La vicenda dello zio di Dritan, Sadik Dine, resta ancora aperta. La sentenza di primo grado aveva condannato Dine a 5 anni per occultamento di cadavere. I giudici non hanno infatti ritenuto che ci fossero sufficienti prove per dimostrare che lo zio fosse presente al momento dell’omicidio. Dine del resto si è sempre dichiarato estraneo ai due omicidi. In alcune dichiarazioni rilasciate negli anni alla stampa aveva sempre confermato di aver aiutato il nipote a nascondere il corpo di Mannina, ma aveva ribadito di non essere presente al momento dell’omicidio. La sentenza d’Appello però, aveva ribaltato la sentenza di primo grado e aveva riconosciuto le responsabilità dell’uomo, condannandolo all’ergastolo. Centrali erano state le dichiarazioni di Monica Sanchi, ex compagna del killer anche essa condannata a 30 anni ma poi deceduta dopo una malattia. La donna aveva dichiarato che Sadik Dine sarebbe stato presente al momento dell’omicidio. Il legale dell’uomo, Massimiliano Orrù, aveva presentato ricorso in Cassazione, che aveva annullato la sentenza e aveva sottolineato la necessità di risentire la donna, che però nel frattempo muore. Al nuovo appello, furono acquisite le dichiarazioni rese in precedenza dalla Sanchi e i giudici avevano confermato l’ergastolo. Il legale difensore dell’imputato aveva però presentato di nuovo il ricorso, basato proprio sull’acquisizione delle parole della donna deceduta. La Cassazione ha deciso a oggi di rimettere la questione alle Sezioni Unite, organo massimo.

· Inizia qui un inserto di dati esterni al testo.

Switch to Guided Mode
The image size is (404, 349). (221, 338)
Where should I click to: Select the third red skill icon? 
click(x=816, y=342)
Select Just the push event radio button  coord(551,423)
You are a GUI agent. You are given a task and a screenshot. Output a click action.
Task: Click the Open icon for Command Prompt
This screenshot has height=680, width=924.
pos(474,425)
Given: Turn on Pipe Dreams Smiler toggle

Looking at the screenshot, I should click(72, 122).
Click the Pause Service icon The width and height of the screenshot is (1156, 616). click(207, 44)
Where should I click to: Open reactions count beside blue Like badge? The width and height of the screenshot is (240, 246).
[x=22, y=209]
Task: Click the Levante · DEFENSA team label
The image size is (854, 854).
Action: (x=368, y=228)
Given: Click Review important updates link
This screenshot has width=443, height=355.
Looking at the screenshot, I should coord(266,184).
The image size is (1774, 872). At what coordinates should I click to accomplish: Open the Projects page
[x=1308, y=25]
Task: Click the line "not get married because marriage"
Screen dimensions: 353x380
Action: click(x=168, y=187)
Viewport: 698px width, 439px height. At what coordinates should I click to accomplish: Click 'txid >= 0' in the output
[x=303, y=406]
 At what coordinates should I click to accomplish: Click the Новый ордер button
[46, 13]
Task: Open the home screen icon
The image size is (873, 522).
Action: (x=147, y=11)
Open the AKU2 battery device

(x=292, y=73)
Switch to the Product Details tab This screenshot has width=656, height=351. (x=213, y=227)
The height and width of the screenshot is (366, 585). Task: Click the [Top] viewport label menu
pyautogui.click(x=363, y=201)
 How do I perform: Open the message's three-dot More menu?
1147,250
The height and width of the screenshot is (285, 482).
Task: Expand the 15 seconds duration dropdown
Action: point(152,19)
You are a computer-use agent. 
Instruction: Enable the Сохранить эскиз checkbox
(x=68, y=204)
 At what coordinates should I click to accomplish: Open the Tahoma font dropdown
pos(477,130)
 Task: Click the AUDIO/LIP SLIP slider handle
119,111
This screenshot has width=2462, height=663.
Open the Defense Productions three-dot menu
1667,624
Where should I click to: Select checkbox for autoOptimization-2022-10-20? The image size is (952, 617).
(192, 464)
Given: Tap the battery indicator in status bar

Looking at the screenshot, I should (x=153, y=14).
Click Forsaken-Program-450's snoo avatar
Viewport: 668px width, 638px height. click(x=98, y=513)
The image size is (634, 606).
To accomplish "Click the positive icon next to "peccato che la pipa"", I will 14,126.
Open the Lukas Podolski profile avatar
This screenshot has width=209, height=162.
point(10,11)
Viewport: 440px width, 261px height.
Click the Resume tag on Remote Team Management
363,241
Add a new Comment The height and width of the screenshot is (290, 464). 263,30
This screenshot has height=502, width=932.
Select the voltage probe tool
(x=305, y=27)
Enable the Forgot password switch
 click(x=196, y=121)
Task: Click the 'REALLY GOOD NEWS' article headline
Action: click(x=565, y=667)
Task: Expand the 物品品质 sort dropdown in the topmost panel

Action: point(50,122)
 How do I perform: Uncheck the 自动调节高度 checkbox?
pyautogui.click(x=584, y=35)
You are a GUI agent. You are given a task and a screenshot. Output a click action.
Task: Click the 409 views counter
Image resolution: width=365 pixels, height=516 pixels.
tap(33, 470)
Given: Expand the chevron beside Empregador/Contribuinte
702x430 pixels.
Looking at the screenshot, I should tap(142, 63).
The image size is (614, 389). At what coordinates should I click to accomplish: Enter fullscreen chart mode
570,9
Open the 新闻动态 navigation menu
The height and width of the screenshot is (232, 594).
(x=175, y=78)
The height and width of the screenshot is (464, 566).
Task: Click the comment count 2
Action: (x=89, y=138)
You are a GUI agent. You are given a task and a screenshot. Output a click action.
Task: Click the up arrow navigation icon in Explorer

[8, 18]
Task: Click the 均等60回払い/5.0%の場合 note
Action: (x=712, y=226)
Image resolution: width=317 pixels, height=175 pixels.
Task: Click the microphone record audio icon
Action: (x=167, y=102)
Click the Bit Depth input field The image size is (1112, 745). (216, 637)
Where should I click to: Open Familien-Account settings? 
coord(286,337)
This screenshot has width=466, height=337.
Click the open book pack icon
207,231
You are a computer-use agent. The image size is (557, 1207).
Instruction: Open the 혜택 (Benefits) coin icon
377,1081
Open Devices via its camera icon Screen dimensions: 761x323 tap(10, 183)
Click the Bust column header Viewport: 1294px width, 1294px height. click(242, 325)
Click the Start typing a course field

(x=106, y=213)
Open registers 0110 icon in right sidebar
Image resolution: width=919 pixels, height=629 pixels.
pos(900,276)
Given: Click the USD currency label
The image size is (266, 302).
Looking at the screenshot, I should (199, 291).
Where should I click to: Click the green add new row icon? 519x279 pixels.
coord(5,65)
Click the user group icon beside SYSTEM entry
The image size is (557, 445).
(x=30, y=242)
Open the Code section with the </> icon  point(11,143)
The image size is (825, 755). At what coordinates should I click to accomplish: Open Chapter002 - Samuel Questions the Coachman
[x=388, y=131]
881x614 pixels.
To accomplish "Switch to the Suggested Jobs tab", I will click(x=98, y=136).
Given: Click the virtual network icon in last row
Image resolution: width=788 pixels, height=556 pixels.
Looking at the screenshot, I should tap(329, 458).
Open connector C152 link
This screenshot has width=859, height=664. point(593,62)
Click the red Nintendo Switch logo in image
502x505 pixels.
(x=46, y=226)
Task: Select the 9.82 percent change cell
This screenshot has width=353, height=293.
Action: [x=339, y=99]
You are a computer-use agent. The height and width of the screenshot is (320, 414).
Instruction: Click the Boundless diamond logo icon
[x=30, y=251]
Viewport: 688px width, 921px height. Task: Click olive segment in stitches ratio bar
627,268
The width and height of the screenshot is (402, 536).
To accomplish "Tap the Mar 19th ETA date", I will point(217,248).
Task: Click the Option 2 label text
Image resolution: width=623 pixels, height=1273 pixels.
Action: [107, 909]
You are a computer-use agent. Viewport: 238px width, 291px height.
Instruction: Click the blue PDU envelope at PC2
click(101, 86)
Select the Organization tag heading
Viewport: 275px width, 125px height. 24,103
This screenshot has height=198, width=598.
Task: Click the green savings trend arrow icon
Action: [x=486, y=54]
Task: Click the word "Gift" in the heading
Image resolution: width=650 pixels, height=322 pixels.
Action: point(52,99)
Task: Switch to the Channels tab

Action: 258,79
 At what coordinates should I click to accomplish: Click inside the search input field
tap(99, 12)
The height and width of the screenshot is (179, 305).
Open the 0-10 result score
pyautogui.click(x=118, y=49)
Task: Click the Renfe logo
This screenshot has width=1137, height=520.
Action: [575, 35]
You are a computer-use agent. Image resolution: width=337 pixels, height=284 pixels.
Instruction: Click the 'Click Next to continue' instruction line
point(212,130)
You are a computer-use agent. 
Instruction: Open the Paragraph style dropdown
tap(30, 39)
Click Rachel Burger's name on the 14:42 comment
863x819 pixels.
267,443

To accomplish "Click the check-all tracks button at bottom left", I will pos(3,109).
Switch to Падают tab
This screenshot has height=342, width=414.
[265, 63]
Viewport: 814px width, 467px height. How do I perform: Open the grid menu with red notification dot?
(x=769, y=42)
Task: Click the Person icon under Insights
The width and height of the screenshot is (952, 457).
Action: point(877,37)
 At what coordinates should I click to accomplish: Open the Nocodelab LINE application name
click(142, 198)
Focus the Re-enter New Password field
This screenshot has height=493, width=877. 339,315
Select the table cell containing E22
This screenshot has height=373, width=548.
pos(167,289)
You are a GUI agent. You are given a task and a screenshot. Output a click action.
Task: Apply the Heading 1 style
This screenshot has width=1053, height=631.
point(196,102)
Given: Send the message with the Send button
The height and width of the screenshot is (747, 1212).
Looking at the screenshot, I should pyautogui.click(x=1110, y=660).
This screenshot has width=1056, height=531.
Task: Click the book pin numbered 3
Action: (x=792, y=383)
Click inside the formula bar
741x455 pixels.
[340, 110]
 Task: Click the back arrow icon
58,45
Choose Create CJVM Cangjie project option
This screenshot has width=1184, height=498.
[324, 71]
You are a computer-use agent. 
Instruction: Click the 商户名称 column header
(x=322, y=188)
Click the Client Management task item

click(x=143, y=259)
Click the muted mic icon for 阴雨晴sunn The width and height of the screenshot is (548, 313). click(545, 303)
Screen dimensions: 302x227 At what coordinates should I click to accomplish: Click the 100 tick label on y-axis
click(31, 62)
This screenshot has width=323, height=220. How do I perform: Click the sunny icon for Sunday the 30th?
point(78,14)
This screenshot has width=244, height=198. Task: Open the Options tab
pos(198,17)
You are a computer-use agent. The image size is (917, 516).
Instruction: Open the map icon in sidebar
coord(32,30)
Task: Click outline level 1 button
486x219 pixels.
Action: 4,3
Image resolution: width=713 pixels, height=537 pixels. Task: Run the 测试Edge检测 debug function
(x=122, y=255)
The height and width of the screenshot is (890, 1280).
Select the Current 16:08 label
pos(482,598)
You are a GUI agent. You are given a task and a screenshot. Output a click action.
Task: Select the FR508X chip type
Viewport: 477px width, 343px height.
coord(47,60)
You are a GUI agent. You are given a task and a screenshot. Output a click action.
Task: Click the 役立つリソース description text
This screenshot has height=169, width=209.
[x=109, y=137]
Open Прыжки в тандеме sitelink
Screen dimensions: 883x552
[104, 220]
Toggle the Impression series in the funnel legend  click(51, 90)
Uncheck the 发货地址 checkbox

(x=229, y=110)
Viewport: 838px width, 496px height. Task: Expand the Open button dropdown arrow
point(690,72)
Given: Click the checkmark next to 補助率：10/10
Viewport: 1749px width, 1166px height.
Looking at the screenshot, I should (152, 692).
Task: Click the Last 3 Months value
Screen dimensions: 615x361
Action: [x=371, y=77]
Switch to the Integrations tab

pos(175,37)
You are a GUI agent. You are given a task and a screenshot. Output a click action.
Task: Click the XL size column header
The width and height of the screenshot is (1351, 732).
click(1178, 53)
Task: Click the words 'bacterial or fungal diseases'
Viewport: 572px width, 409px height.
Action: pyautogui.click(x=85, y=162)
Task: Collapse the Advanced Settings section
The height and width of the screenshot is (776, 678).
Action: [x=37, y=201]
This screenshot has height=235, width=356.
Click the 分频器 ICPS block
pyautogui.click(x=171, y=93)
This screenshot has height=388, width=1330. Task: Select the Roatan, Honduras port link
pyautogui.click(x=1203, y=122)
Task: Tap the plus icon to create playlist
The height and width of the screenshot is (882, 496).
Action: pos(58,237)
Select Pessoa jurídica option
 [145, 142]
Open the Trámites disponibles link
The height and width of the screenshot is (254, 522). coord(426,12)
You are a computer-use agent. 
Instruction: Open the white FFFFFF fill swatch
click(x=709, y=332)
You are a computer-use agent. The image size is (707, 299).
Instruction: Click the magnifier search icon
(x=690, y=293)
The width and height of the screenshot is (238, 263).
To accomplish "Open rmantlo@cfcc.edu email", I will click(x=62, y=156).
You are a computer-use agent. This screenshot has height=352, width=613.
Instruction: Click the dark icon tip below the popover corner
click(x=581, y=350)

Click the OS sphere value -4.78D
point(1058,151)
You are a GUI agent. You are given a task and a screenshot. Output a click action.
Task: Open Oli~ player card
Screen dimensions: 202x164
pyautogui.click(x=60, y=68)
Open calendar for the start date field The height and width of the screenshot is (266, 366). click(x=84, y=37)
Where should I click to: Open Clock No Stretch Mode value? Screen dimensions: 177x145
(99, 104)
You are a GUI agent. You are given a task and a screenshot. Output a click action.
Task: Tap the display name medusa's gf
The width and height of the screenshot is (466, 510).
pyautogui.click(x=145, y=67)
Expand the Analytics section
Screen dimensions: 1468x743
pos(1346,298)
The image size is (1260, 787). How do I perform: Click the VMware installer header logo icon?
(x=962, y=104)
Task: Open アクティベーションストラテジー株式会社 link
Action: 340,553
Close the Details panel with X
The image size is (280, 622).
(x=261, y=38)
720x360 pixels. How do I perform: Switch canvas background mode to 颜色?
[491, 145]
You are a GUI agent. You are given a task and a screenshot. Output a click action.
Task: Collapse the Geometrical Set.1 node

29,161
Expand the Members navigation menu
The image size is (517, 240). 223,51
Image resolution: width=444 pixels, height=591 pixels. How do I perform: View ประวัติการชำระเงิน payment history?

Il dolce ricordo di Simona, sorella di Silvio Mannina

Simona, la sorella di Silvio, ha dichiarato più volte la sua rabbia e il suo senso di impotenza per una vicenda che dura da oltre sette anni. Ma la tristezza, la rabbia e il dolore non cancellano i dolci ricordi di Simona, verso un fratello al quale era ed è legatissima: “Ho sempre detto che mio fratello aveva un sacco di difetti. Adorava farmi saltare i nervi giusto per stuzzicarmi; a volte magari sapeva che mi piaceva un pezzo di un film e lui apposta ci parlava sopra, oppure sapeva che odiavo quando ‘cantava’ i cori dell'Inter come se fosse allo stadio e puntualmente, soprattutto quando ero al telefono, si metteva a urlarle”. I ricordi di Simona lasciano spazio alle lacrime mischiate a teneri sorrisi, mentre ricorda la quotidianità vissuta con il fratello: “Mi ricordo quando mio figlio aveva pochi mesi: Silvio cercava di cullarlo con queste canzoni ma dopo anche un'ora il bambino non dormiva mi guardava pure perplesso e mi diceva ‘o Simo non dorme’. Quando si metteva a cucinare sporcava mezza casa e ovviamente poi toccava a me pulire”. Una quotidianità che non può essere cancellata e che ora a Simona manca tremendamente: “Silvio era un ragazzo che non aveva nulla da offrire, ma quel nulla se lo chiedevi lui te lo dava. Quando io gli chiedevo un favore, al mio ‘grazie’ lui rispondeva: ‘o Simo va che sei mia sorella’. Non ho mai pensato potesse finire così, neanche lontanamente. Darei l'anima solo per sentire un minuto dei suoi cori, per vedere la sua cucina sporca, sentire la sua voce: è ciò che mi manca di più”.